• _Exercise brief_: Print the entries exactly as given.

• _Task input_:
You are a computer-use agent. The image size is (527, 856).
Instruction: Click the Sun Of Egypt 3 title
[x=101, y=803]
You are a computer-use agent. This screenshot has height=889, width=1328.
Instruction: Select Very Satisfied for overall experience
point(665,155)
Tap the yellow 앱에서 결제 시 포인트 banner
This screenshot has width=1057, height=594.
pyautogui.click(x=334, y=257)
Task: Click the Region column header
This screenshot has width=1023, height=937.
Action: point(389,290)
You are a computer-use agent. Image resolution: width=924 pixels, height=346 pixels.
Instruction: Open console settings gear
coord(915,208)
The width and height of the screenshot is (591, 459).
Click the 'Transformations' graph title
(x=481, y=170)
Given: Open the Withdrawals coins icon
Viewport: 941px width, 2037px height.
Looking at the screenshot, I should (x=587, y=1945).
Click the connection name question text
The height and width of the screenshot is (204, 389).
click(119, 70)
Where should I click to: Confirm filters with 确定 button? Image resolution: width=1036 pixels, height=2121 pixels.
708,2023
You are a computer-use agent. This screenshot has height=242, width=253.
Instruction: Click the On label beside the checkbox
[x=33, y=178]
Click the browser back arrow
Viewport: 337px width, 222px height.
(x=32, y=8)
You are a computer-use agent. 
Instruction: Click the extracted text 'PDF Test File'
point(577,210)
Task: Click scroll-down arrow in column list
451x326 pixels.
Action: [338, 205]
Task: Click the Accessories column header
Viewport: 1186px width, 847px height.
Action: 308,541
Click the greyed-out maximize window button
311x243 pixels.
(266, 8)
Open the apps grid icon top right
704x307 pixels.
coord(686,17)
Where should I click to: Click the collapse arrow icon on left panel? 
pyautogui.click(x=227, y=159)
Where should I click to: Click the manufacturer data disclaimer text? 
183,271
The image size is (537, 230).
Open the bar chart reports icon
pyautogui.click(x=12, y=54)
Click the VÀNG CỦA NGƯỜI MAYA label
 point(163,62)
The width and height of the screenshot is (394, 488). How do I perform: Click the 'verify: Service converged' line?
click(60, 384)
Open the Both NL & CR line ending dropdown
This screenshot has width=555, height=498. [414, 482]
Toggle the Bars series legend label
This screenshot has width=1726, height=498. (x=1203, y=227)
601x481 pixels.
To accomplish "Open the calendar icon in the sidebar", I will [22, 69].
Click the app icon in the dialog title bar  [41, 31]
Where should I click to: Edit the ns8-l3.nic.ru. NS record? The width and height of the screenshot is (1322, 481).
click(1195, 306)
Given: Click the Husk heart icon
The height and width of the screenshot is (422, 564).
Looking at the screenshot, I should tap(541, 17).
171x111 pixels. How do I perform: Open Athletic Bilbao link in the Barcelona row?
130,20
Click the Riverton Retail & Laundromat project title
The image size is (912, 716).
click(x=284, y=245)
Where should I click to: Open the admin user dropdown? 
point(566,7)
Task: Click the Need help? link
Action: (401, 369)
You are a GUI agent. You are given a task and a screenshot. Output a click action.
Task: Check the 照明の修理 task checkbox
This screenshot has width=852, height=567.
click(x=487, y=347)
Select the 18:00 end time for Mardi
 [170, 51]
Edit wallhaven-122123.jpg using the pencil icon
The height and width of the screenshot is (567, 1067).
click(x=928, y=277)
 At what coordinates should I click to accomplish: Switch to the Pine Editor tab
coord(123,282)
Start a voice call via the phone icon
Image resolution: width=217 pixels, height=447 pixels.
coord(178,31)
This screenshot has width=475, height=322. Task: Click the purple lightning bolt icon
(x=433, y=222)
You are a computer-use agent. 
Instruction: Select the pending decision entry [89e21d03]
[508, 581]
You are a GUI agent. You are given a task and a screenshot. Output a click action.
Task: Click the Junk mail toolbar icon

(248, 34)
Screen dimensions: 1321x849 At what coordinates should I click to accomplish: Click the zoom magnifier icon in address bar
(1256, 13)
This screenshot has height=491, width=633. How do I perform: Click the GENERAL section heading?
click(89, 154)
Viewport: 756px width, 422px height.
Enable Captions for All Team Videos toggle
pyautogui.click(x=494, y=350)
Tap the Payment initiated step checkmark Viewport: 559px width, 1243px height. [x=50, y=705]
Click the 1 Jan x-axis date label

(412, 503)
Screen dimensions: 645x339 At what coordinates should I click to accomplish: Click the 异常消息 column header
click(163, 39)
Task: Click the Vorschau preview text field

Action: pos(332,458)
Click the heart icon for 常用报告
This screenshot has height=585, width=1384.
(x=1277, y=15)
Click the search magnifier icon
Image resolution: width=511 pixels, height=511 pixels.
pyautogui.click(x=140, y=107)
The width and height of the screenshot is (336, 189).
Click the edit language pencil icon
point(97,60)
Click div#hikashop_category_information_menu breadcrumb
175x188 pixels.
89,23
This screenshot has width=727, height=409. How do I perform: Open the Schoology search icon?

• _Your response_:
You are a computer-use agent. The image size is (527, 856).
Instruction: Click the Sun Of Egypt 3 title
[x=101, y=803]
You are a computer-use agent. This screenshot has height=889, width=1328.
Instruction: Select Very Satisfied for overall experience
point(665,155)
Tap the yellow 앱에서 결제 시 포인트 banner
This screenshot has width=1057, height=594.
pyautogui.click(x=334, y=257)
Task: Click the Region column header
This screenshot has width=1023, height=937.
Action: point(389,290)
You are a computer-use agent. Image resolution: width=924 pixels, height=346 pixels.
Instruction: Open console settings gear
coord(915,208)
The width and height of the screenshot is (591, 459).
Click the 'Transformations' graph title
(x=481, y=170)
Given: Open the Withdrawals coins icon
Viewport: 941px width, 2037px height.
Looking at the screenshot, I should (x=587, y=1945).
Click the connection name question text
The height and width of the screenshot is (204, 389).
click(119, 70)
Where should I click to: Confirm filters with 确定 button? Image resolution: width=1036 pixels, height=2121 pixels.
708,2023
You are a computer-use agent. This screenshot has height=242, width=253.
Instruction: Click the On label beside the checkbox
[x=33, y=178]
Click the browser back arrow
Viewport: 337px width, 222px height.
(x=32, y=8)
You are a computer-use agent. 
Instruction: Click the extracted text 'PDF Test File'
point(577,210)
Task: Click scroll-down arrow in column list
451x326 pixels.
Action: [338, 205]
Task: Click the Accessories column header
Viewport: 1186px width, 847px height.
Action: 308,541
Click the greyed-out maximize window button
311x243 pixels.
(266, 8)
Open the apps grid icon top right
704x307 pixels.
coord(686,17)
Where should I click to: Click the collapse arrow icon on left panel? 
pyautogui.click(x=227, y=159)
Where should I click to: Click the manufacturer data disclaimer text? 
183,271
The image size is (537, 230).
Open the bar chart reports icon
pyautogui.click(x=12, y=54)
Click the VÀNG CỦA NGƯỜI MAYA label
 point(163,62)
The width and height of the screenshot is (394, 488). How do I perform: Click the 'verify: Service converged' line?
click(60, 384)
Open the Both NL & CR line ending dropdown
This screenshot has width=555, height=498. [414, 482]
Toggle the Bars series legend label
This screenshot has width=1726, height=498. (x=1203, y=227)
601x481 pixels.
To accomplish "Open the calendar icon in the sidebar", I will [22, 69].
Click the app icon in the dialog title bar  [41, 31]
Where should I click to: Edit the ns8-l3.nic.ru. NS record? The width and height of the screenshot is (1322, 481).
click(1195, 306)
Given: Click the Husk heart icon
The height and width of the screenshot is (422, 564).
Looking at the screenshot, I should tap(541, 17).
171x111 pixels. How do I perform: Open Athletic Bilbao link in the Barcelona row?
130,20
Click the Riverton Retail & Laundromat project title
The image size is (912, 716).
click(x=284, y=245)
Where should I click to: Open the admin user dropdown? 
point(566,7)
Task: Click the Need help? link
Action: (401, 369)
You are a GUI agent. You are given a task and a screenshot. Output a click action.
Task: Check the 照明の修理 task checkbox
This screenshot has width=852, height=567.
click(x=487, y=347)
Select the 18:00 end time for Mardi
 [170, 51]
Edit wallhaven-122123.jpg using the pencil icon
The height and width of the screenshot is (567, 1067).
click(x=928, y=277)
 At what coordinates should I click to accomplish: Switch to the Pine Editor tab
coord(123,282)
Start a voice call via the phone icon
Image resolution: width=217 pixels, height=447 pixels.
coord(178,31)
This screenshot has width=475, height=322. Task: Click the purple lightning bolt icon
(x=433, y=222)
You are a computer-use agent. 
Instruction: Select the pending decision entry [89e21d03]
[508, 581]
You are a GUI agent. You are given a task and a screenshot. Output a click action.
Task: Click the Junk mail toolbar icon

(248, 34)
Screen dimensions: 1321x849 At what coordinates should I click to accomplish: Click the zoom magnifier icon in address bar
(1256, 13)
This screenshot has height=491, width=633. How do I perform: Click the GENERAL section heading?
click(89, 154)
Viewport: 756px width, 422px height.
Enable Captions for All Team Videos toggle
pyautogui.click(x=494, y=350)
Tap the Payment initiated step checkmark Viewport: 559px width, 1243px height. [x=50, y=705]
Click the 1 Jan x-axis date label

(412, 503)
Screen dimensions: 645x339 At what coordinates should I click to accomplish: Click the 异常消息 column header
click(163, 39)
Task: Click the Vorschau preview text field

Action: pos(332,458)
Click the heart icon for 常用报告
This screenshot has height=585, width=1384.
(x=1277, y=15)
Click the search magnifier icon
Image resolution: width=511 pixels, height=511 pixels.
pyautogui.click(x=140, y=107)
The width and height of the screenshot is (336, 189).
Click the edit language pencil icon
point(97,60)
Click div#hikashop_category_information_menu breadcrumb
175x188 pixels.
89,23
This screenshot has width=727, height=409. How do I perform: Open the Schoology search icon?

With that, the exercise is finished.